Said Khatib/AFP/Getty Images

Hamas Gains Critical Intelligence Infrastructure

In taking over Gaza, Hamas gained more than intelligence. It learned the CIA’s methodology.

The terrorist group Hamas seized sensitive intelligence resources during its takeover of the Gaza Strip in June, according to the Wall Street Journal. The leaders of Hamas claim they “acquired thousands of paper files, computer records, videos, photographs and audio recordings containing valuable and potentially embarrassing intelligence information gathered by Fatah” (July 30).

The history of cooperation between Fatah and the United States Central Intelligence Agency goes back to 1996, when cia Director George Tenet began working with one of Fatah’s top leaders, Mohammed Dahlan, who cooperated with the U.S. to enforce the Oslo accords. The U.S. helped to set up signals intelligence (known as “sigint” to the intelligence community) for Fatah. Sigint technology “can include eavesdropping equipment, devices used for intercepting radio, microwave and telephone communications and telemetry technology that allows the user to pinpoint the location of someone holding a communication device, such as a cellphone” (ibid.).

More importantly, however, Hamas also acquired the cia-developed methodology behind the technology. According to a senior Hamas official in Gaza, “What we have is good enough for us to completely reveal the practices [of Fatah-controlled security services], both locally and throughout the region.” More than simply obtaining technology, Hamas has learned how that technology is used by others.

Avi Dichter, Israel’s public security minister and former head of Israel’s domestic intelligence and counterterrorism agency, confirmed the potential validity of Hamas’s claims, saying that Hamas seized more than sigint technology from the U.S., the British and the French during its takeover of Gaza: “It’s not only the tools. It’s also the philosophy behind them.”

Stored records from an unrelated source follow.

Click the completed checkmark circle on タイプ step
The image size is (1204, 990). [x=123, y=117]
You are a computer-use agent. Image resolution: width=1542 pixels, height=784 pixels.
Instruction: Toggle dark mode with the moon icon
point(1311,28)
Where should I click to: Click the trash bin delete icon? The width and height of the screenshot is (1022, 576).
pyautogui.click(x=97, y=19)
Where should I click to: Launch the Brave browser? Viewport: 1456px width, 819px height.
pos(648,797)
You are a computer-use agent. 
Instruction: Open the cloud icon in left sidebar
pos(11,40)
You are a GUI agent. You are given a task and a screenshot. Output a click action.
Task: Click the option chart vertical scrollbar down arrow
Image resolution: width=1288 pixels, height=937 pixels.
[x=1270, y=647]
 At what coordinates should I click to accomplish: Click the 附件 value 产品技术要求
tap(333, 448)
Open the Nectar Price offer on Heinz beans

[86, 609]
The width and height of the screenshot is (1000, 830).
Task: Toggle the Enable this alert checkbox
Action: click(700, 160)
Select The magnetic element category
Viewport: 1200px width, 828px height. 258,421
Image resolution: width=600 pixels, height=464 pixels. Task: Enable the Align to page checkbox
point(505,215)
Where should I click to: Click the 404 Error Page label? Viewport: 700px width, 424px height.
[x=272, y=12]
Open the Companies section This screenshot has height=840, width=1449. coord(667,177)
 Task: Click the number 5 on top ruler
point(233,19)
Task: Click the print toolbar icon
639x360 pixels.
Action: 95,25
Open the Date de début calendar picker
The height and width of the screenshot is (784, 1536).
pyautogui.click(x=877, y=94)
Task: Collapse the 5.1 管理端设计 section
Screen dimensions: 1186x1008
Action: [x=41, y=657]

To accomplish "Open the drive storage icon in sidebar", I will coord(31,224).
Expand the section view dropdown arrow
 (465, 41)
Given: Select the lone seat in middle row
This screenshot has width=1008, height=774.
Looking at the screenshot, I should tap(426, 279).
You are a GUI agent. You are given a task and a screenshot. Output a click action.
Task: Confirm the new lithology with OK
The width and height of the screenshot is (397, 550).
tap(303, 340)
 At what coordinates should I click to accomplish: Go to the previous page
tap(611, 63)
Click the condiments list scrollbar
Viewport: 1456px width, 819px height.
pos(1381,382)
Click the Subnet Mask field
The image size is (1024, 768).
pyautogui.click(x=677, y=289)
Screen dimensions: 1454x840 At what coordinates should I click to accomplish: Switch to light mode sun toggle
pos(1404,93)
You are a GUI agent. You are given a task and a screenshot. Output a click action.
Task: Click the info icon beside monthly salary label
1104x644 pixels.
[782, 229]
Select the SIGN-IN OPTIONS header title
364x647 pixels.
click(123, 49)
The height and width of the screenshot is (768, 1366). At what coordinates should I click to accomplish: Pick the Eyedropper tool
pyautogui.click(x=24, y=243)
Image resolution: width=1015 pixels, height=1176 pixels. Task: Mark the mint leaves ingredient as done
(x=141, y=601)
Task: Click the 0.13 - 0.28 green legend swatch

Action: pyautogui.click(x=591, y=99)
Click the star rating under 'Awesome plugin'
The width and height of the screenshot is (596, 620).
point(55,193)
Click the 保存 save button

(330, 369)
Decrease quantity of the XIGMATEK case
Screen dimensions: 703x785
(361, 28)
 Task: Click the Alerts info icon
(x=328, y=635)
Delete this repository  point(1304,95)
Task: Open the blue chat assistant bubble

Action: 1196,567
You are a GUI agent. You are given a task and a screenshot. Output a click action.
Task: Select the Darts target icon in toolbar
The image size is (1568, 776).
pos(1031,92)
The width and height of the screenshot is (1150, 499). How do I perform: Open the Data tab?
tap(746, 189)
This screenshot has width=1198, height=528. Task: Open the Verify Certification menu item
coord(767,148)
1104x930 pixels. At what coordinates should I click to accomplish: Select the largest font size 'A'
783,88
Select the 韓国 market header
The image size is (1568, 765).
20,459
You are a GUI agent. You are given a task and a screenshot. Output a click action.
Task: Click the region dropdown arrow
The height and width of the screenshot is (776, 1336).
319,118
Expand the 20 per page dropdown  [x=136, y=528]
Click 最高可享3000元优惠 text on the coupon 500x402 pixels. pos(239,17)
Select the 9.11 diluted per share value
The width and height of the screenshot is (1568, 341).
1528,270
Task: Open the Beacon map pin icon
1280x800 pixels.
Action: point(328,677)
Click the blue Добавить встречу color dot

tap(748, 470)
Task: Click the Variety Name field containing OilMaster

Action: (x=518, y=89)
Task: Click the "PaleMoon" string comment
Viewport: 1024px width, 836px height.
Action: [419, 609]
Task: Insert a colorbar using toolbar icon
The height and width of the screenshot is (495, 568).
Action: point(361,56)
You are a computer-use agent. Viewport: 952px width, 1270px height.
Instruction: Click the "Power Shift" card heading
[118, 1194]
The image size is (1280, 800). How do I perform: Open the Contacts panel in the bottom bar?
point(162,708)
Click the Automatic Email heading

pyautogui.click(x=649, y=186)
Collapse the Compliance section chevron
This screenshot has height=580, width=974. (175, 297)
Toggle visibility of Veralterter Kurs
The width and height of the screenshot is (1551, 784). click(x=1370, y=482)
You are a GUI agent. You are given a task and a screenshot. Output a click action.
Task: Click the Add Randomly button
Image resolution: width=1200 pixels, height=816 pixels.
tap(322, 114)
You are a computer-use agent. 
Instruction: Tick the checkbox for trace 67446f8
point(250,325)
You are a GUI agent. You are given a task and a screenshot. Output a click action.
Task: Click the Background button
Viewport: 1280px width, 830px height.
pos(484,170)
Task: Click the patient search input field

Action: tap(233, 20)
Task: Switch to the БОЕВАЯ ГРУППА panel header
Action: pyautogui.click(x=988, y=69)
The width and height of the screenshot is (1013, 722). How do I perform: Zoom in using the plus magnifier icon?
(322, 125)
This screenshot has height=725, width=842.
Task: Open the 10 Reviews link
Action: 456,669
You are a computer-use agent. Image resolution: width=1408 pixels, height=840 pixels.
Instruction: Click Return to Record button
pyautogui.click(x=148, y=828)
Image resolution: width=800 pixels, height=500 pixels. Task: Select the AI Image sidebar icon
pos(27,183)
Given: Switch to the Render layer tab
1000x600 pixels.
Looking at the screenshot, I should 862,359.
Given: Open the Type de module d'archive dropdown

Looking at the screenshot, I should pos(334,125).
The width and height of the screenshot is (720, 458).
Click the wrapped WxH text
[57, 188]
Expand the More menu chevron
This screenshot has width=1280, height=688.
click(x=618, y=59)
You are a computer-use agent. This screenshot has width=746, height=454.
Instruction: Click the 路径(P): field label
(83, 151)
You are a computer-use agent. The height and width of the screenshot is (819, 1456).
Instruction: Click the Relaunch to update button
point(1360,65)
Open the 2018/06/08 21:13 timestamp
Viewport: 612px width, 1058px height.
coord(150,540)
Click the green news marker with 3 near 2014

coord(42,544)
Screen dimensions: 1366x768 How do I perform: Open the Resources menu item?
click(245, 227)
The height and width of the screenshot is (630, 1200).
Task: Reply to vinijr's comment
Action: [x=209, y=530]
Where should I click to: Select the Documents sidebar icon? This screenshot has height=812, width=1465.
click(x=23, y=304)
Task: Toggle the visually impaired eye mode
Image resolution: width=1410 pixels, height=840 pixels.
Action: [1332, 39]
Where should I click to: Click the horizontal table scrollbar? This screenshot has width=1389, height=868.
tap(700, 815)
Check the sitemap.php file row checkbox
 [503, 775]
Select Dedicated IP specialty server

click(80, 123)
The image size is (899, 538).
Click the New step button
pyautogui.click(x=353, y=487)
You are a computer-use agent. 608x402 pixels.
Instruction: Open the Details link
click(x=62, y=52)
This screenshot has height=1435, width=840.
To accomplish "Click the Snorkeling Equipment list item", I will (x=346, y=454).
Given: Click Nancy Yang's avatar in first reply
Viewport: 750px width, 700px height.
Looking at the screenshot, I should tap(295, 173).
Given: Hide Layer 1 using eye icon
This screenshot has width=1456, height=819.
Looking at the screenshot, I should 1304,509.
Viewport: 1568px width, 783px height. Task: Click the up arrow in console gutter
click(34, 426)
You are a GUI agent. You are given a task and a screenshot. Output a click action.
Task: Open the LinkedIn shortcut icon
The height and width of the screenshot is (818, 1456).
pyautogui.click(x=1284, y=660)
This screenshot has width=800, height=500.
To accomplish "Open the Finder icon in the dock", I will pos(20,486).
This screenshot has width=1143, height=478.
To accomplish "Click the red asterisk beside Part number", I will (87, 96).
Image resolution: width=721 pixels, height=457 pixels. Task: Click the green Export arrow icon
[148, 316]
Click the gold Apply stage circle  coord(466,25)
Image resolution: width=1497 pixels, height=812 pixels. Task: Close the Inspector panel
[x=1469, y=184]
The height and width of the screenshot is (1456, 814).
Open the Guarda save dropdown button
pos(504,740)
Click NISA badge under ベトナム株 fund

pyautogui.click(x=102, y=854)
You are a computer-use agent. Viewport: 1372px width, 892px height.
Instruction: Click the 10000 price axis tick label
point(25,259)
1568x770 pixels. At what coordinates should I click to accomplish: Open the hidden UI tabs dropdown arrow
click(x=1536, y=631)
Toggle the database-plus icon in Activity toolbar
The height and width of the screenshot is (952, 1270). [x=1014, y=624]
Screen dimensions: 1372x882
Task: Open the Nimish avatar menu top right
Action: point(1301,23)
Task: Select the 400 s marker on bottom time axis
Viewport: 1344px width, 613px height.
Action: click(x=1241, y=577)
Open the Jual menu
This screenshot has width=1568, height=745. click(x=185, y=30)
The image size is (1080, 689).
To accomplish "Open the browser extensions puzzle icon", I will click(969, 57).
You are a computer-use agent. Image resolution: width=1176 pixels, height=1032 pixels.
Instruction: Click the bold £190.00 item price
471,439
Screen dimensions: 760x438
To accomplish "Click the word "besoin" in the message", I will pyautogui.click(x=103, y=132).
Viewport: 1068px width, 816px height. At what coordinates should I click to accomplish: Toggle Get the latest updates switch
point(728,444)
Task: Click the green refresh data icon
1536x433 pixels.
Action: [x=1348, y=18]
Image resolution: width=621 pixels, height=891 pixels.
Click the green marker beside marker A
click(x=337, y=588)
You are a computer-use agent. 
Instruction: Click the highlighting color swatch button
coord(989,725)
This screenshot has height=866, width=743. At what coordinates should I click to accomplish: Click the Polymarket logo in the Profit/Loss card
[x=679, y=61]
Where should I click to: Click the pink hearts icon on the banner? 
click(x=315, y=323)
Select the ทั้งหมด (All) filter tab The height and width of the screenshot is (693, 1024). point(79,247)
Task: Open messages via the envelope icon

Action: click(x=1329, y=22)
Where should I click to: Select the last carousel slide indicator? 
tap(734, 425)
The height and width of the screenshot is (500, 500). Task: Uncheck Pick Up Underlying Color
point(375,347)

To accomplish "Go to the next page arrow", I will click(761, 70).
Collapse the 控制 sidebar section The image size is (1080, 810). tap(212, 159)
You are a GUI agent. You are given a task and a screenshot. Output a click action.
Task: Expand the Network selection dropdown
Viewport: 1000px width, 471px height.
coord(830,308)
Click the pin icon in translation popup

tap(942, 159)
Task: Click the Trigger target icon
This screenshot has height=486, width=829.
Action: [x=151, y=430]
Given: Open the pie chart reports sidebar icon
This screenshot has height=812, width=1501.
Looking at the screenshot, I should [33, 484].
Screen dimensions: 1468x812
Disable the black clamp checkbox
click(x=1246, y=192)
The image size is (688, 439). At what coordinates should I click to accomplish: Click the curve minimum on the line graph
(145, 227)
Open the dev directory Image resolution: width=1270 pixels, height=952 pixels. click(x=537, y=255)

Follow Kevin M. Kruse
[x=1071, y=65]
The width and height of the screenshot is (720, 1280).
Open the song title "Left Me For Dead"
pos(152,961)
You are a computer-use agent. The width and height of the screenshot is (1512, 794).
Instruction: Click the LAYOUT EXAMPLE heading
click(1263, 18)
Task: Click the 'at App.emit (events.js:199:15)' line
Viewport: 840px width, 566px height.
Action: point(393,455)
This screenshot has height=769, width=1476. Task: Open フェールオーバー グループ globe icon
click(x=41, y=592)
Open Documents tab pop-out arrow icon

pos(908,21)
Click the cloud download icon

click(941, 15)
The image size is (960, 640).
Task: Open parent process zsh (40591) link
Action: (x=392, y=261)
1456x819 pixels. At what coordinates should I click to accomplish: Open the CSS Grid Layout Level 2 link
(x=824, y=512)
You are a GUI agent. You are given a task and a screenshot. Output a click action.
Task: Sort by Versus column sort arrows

Hamas’s victory could also expose intelligence operatives and operations in the Middle East. Hamas senior leader Khalil al-Hayya claims to have the names of men who helped the cia, specifically “those men whom thought were going to continue to be their hand across the region.” Former U.S. intelligence officials confirmed that those relationships did exist and probably still do, so Hayya’s claims could be legitimate. One cia officer even said that the first good information about Osama bin Laden in the early 1990s came from the Palestinians.

Hamas could also reveal details about espionage in other Middle East countries; Hayya specifically mentioned Egypt, Saudi Arabia and the United Arab Emirates.

Hamas’s victory in Gaza shows the potential danger of the U.S. supporting Fatah. Millions of dollars in American weapons and a wealth of intelligence information were lost in June. Now the U.S. is considering backing an international effort to bolster Fatah’s security services. Dichter said Hamas gained about the same number of weapons in a few days in June that it would normally have obtained in a year of smuggling. Any help the West provides to Fatah—a fair-weather friend at best—will likely end up pointed back at Israel in the future. Also, Hamas’s discoveries will surely be shared with its benefactors in Iran and Syria.

The high costs of the Hamas takeover in Gaza continue to be counted. Continue to watch for where that dramatic victory will lead the forces of radicalism next.